How easy is it to speak Indonesian? Very easy! Indonesian language which is written in Romanized script is pronounced similar to the Germanic alphabets. Before you learn Indonesian grammar or vocabularies, it is essential that you learn how to pronounce the Indonesian words first. The question is now: How to read words in Indonesian language? Simply read them into their syllables.
Each language has its own system of sounds which is unlike that of any other language. When you begin to learn a new language, you must learn to make distinctions which are not made in your own language, and you must learn to articulate in a way different from that to which you are accustomed. Correct pronunciation and the ability to distinguish new sounds do not come automatically, but are achieved through a process of comparison and imitation, as we lead you to do in the exercises in this and the following lessons.

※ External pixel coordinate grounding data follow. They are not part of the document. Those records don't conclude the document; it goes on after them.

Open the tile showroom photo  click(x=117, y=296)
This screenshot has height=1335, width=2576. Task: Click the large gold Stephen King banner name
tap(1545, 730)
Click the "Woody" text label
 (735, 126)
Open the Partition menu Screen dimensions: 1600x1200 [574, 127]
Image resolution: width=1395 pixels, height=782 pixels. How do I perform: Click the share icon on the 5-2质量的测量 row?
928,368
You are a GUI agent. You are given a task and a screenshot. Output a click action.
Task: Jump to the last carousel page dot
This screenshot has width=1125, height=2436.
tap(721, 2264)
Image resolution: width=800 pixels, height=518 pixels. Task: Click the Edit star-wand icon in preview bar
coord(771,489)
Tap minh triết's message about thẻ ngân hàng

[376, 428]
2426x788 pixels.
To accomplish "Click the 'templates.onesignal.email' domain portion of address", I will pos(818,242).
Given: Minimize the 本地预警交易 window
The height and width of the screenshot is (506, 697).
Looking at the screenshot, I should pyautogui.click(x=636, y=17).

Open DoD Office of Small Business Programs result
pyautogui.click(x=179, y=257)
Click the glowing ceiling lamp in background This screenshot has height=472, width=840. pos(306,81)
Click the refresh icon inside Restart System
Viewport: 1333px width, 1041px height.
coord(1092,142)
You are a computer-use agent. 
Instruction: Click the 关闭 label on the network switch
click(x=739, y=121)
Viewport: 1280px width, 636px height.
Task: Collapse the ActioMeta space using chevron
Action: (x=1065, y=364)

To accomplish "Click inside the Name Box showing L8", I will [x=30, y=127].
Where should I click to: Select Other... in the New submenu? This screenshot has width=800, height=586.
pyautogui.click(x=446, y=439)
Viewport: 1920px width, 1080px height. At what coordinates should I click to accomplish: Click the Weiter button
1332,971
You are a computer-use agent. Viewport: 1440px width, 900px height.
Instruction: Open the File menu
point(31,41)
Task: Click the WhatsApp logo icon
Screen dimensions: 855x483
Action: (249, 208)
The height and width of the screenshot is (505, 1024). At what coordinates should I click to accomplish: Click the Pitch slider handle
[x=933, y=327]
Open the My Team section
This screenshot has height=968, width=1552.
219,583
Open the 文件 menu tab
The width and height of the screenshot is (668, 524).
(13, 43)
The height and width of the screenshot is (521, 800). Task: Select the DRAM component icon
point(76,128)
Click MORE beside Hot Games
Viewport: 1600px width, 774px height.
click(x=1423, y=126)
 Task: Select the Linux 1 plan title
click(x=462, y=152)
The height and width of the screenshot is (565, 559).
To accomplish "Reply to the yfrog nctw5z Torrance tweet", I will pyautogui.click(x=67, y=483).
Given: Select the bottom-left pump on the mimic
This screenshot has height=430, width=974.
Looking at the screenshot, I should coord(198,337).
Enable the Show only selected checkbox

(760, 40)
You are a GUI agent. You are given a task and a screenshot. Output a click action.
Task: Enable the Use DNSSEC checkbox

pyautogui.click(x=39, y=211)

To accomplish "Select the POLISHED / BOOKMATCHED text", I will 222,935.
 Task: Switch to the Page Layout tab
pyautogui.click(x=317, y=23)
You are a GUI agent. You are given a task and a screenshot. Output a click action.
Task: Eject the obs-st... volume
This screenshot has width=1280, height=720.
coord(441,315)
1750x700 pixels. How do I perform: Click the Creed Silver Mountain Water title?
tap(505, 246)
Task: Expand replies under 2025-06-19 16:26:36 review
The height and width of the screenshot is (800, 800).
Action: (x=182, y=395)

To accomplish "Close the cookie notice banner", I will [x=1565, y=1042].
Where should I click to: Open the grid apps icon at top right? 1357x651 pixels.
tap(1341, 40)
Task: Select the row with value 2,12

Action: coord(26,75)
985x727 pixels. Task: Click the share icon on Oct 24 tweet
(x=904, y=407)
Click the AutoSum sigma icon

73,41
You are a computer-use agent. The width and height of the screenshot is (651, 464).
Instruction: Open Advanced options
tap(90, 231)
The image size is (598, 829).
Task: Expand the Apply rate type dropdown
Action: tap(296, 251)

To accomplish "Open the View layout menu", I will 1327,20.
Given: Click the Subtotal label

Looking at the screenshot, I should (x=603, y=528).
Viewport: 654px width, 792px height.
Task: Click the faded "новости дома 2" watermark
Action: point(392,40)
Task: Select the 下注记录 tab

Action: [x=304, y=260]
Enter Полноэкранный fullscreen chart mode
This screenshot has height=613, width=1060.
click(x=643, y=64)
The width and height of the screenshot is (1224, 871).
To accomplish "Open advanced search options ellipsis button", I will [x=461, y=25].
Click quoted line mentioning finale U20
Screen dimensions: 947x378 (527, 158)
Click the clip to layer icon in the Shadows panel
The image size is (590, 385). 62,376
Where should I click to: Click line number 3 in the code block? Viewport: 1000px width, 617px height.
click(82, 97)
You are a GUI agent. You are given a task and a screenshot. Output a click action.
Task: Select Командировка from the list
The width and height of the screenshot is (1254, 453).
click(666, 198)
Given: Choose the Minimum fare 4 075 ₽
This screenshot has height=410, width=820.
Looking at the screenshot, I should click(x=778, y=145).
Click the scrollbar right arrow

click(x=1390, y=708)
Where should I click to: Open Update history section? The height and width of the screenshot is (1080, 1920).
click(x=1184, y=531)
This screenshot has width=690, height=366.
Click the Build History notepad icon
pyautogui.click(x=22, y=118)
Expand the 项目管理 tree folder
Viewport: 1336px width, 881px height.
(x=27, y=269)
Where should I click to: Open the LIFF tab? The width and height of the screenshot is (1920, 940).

The ability to articulate like an Indonesian will come from constant imitation of the sentences and sounds spoken on the tapes and spoken by your tutor.
In this section, we will give you a notion of what the sounds used in Indonesian are, how they are made, and how they differ from those used in English. And hopefully this could give you a slight idea of how to speak Indonesian.
a: In open syllables is pronounced more or less like the a in "far".
For example: kata = word
In closed syllables it sounds like the English u in "but".
For example: surat = letter
e: When unstressed is pronounced as the mute e in "open".
For example: kelas = class
When stressed it sounds somewhere between the e in "bed" and the a in "bad".
For example: meja = table
i: In open syllables is pronounced as the ee in "feet".
For example: kita = we
In closed syllables the sound is shorter, like i in "tip".
For example: minta = to ask for
o: is pronounced like the a in "tall".
For example: botol = bottle
u: is pronounced like the oo in "tool", however with lips rounded.
For example: susu = milk
ai: The diphthong ai in open syllables sounds like the i in "fine".
For example: sampai = to arrive
However the diphthong ai can also pronounced as two separate sounds a-i :
For example: lain = other
au: Has the same sound as ow in "how".
For example: kalau = if
However in closed syllables it is two-syllabic.
For example: haus = thirsty.
Below is the video which could help you learn how to speak Indonesian based on the examples above:
To be able to speak Indonesian well is the primary goal for every one who is learning Indonesian language. It's no use learning the language if you can't use it to communicate with the locals. Therefore it is highly recommended that you get yourself a professional Indonesian language teacher should you want to improve your Indonesian speaking skills within a short period of time.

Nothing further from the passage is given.